È il caso del fu Siro Pellis, che fino alla guerra trascorse tutta la sua vita nel piccolo mondo di Fiumicello e dell’Isontino, oggi in provincia di Udine. Richiamato alle armi il 27 luglio 1914, si presentò a Ronchi, per poi essere inquadrato in un reggimento di istanza a Lubiana prima, a Trieste e a Opicina poi. Nella primavera del 1915, l’ingresso dell’Italia nel conflitto ha segnato uno spartiacque nella sua vita: inizialmente assegnato con il suo battaglione a Gorizia, temendo eventuali casi di infedeltà dovuti alla provenienza, come altri friulani venne ricollocato inizialmente in Stiria e successivamente sul fronte russo, in Volinia, dove nel 1916 durante un’offensiva fu fatto prigioniero dall’esercito zarista. Dopo sei giorni di viaggio raggiunse Tambov, città della Russia sudoccidentale e sede di un governatorato, situata sul fiume Cna, 480 km a sud-est di Mosca. Qui venne alloggiato in un vecchio teatro dove fu diffidato dall’aderire alla partenza volontaria per l’Italia. Sin dal 1916, infatti, le autorità militari italiane avevano intrapreso una serie di missioni in Russia allo scopo di offrire agli austro-italiani prigionieri la possibilità di arruolarsi nell’esercito italiano.

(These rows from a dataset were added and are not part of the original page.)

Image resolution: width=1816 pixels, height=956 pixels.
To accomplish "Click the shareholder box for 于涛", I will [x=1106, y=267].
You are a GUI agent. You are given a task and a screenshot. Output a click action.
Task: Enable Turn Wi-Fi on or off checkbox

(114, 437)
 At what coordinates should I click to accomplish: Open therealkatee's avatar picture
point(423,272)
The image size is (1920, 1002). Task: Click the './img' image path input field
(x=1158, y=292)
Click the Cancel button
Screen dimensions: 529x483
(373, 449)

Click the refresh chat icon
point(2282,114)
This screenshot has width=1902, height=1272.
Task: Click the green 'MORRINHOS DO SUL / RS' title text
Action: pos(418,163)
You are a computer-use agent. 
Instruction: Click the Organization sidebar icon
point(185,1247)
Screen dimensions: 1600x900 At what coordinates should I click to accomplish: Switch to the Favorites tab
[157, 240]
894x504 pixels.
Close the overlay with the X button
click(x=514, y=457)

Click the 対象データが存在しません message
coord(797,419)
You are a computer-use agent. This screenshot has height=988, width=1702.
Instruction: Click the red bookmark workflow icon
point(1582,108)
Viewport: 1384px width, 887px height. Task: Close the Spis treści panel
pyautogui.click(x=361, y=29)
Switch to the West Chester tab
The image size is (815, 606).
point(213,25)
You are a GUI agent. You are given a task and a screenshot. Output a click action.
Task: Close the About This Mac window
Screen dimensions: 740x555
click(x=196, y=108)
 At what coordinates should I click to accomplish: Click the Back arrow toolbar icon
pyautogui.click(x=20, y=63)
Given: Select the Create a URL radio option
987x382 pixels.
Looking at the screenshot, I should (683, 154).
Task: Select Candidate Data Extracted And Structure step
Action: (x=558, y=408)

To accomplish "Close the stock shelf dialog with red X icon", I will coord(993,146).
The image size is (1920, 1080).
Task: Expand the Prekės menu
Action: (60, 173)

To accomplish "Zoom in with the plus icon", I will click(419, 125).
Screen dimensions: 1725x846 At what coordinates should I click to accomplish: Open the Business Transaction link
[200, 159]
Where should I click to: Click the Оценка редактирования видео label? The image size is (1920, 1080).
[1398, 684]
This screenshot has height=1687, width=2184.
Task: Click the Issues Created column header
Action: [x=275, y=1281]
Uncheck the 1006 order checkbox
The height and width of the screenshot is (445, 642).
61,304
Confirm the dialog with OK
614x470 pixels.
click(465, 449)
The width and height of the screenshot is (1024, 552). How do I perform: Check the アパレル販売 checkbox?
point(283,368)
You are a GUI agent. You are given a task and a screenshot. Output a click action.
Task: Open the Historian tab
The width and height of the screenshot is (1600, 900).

Nelle pagine delle sue memorie Siro Pellis descrisse l’esperienza della prigionia: venne impiegato principalmente come lavoratore agricolo nei campi di nobili famiglie russe, una quotidianità simile alla sua vita ante guerra.  A interrompere il periodo di lavoro forzato e la relativa quiete di quei giorni fu lo scoppio della rivoluzione russa, che indusse i proprietari terrieri a licenziare i prigionieri di guerra, seguendo le indicazioni dei comitati rivoluzionari: era il luglio 1917. La nuova destinazione del suo vagare non fu ovviamente confortevole, ma Pellis riprese i contatti con altri conoscenti friulani in Russia che si trovavano a Kirsanov, dove erano stati concentrati gli austro-italiani disposti ad arruolarsi nell’esercito italiano, per fare domanda per il rientro in Italia. Nell’ottobre 1917 raggiunse così il campo di Kirsanov, la partenza dal quale avrebbe dovuto avvenire in agosto, quando soltanto pochi uomini poterono però essere imbarcati.

Il viaggio di ritorno

Il tanto agognato viaggio di ritorno di Pellis iniziò nel 1918, quando in treno il gruppo attraversò la Siberia e il suo gelo in ventiquattro giorni, viaggiando attraverso un paese travolto dal caos rivoluzionario e superando ostacoli e rallentamenti. Successivamente arrivò in Manciuria e successivamente in Cina. Il gruppo raggiunse così Tien Tsin dove, dopo la rivolta dei Boxer, l’Italia aveva ottenuto una concessione territoriale, utilizzata come sede diplomatica per l’Oriente.  Pellis nei suoi scritti si definì affascinato dalle abitudini locali, tanto diverse e lontane rispetto al suo mondo rurale. Intanto, gli ideali della rivoluzione che divampava in Russia, che il protagonista non condivideva, si erano diffusi anche tra i prigionieri-volontari, rendendo necessario l’intervento del maggiore Manera, storico carabiniere a capo della spedizione, per sedare diversi tumulti di origine politica. Passarono così i giorni e soltanto alla metà del giugno 1918 il gruppo destinato all’Italia riuscì finalmente a ripartire per la Manciuria da dove, via Vladivostok, avrebbe intrapreso il viaggio transoceanico.

Il 21 giugno la nave salpò, per raggiungere 15 giorni dopo le Hawai e di lì San Francisco, da dove lo scaglione potè raggiungere Camp Dix, campo di addestramento per le truppe statunitensi destinate all’Europa, per il  quale  transitarono  centinaia  di  migliaia  di  uomini  destinati  alla Francia. L’arrivo in Italia, a Genova, avvenne il 5 settembre 1918 e dopo un periodo di sistemazioni fortunose e di attesa, giunta la notizia dell’armistizio e della fine della guerra, Pellis riuscì avventurosamente a raggiungere casa,  lasciata  oltre  quattro  anni  prima, con alle spalle una guerra combattuta lontano e un viaggio di ritorno che lo ha portato a compiere un incredibile giro del mondo.